**Work instruction**
Among the records below, the line containing "Screen dimensions: 1280x720" marks the start. Output it and all lines after it exactly.

Stored data entries
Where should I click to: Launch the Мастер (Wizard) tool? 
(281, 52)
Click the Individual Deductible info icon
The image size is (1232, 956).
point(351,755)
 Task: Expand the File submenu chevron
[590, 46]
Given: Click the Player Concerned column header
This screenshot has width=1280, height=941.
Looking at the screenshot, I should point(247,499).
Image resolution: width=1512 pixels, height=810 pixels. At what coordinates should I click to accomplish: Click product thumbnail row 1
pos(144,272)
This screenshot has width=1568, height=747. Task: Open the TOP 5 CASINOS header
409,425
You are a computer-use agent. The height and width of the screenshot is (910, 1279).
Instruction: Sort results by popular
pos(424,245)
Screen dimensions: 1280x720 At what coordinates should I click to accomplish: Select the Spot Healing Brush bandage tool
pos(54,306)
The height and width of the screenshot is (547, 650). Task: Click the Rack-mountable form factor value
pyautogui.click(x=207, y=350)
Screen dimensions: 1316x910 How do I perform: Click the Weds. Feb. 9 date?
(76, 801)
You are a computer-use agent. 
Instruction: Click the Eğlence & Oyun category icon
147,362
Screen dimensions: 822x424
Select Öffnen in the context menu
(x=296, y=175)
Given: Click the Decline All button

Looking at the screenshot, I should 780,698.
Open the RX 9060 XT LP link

**Result of the task**
Screen dimensions: 1280x720 At what coordinates should I click to accomplish: Select the Spot Healing Brush bandage tool
pos(54,306)
The height and width of the screenshot is (547, 650). Task: Click the Rack-mountable form factor value
pyautogui.click(x=207, y=350)
Screen dimensions: 1316x910 How do I perform: Click the Weds. Feb. 9 date?
(76, 801)
You are a computer-use agent. 
Instruction: Click the Eğlence & Oyun category icon
147,362
Screen dimensions: 822x424
Select Öffnen in the context menu
(x=296, y=175)
Given: Click the Decline All button

Looking at the screenshot, I should 780,698.
Open the RX 9060 XT LP link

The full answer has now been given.